A recent study has found that certain cancer survivors may have an increased risk of pregnancy and birth complications as a result of their treatment.

In the study, published in JAMA Oncology, researchers at the University of North Carolina, Chapel Hill reviewed data from nearly 2,600 women in the North Carolina Cancer Registry who had cancer when they were younger and had subsequent pregnancies. The study also included women who were diagnosed with cancer when they were pregnant.

Researchers sought to compare birth outcomes in these cancer survivors, who were diagnosed between ages 15 and 39, and women who had never been diagnosed with cancer. The average age of the women in the cancer survivors’ group was 28 years old. It also had been three years, on average, between their original diagnosis and pregnancy.

The study found women who had been diagnosed with cancer at a young age were more likely to have premature deliveries, to deliver babies with low birth weight and to have C-sections. Those who had chemotherapy without radiation also were more likely to have premature babies and C-sections, while gynecologic cancer survivors who only had surgical treatment and those who had chemotherapy treatment for breast cancer and non-Hodgkin's lymphoma were more likely to have babies born preterm. The latter two groups also were more likely to have babies born with low birth weight. Overall, 13 percent of cancer survivors had preterm births compared to 9 percent of the control group.

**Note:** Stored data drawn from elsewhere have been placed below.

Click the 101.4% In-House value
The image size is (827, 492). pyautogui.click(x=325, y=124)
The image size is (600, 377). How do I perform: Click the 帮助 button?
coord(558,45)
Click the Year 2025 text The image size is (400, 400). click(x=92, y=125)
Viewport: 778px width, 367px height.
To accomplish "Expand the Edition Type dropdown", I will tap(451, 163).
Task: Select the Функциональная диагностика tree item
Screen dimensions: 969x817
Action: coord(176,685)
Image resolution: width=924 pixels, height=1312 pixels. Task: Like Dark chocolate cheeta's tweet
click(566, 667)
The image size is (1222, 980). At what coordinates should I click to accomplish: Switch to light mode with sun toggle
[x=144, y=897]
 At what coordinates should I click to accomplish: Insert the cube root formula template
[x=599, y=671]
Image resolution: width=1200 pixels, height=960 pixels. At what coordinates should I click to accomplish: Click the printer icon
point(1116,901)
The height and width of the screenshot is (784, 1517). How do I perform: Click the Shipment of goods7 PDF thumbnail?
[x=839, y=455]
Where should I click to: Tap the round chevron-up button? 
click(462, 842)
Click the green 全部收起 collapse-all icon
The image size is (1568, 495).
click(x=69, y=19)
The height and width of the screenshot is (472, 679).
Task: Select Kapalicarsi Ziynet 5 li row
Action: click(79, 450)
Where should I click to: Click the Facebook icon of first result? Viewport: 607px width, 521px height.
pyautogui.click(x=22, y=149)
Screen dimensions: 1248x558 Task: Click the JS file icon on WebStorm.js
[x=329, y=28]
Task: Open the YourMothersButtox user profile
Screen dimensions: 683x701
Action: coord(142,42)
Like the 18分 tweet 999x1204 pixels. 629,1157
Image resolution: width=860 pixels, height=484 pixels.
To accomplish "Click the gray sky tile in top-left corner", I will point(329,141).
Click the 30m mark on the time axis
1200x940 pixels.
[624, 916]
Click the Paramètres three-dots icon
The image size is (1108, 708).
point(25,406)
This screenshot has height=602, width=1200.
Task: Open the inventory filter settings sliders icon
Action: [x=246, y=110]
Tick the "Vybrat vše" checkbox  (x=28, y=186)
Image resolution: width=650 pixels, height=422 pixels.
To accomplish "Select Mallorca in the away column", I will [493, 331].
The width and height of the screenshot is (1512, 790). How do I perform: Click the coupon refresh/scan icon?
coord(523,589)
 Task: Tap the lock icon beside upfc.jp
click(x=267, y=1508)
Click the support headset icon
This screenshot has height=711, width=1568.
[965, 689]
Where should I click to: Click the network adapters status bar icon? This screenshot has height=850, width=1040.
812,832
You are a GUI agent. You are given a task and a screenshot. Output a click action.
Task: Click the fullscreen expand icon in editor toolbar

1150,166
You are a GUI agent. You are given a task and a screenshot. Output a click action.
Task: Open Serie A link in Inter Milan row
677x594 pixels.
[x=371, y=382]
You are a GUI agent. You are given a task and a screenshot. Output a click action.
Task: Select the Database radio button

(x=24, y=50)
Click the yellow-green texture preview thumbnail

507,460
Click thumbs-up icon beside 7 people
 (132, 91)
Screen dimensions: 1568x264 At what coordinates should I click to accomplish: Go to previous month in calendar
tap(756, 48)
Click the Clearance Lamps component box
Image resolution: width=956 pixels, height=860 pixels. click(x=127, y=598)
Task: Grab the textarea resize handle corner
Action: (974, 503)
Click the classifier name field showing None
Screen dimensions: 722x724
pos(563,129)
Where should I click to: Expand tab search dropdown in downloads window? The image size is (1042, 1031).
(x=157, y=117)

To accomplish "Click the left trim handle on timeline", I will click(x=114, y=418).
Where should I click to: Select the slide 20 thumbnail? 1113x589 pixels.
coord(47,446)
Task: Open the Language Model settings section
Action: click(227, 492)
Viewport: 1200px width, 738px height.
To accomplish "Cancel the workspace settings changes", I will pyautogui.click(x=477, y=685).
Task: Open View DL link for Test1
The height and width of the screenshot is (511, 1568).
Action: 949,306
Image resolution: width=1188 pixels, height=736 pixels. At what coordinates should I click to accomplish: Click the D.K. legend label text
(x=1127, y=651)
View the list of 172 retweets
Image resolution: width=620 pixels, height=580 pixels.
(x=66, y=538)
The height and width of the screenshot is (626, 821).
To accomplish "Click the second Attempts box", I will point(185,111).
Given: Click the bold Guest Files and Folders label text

Cancer Treatment & Pregnancy

The study indicates the potential side effects of cancer treatment can extend years after a woman has completed treatment and gone into remission. Researchers also found women who were diagnosed with cancer while they were pregnant had the greatest risk of premature births and low birth weight, which may be because they are delivering early so they could start cancer treatment sooner, researchers said. However, women diagnosed with cancer right before they became pregnant also had an increased risk of these pregnancy and birth complications.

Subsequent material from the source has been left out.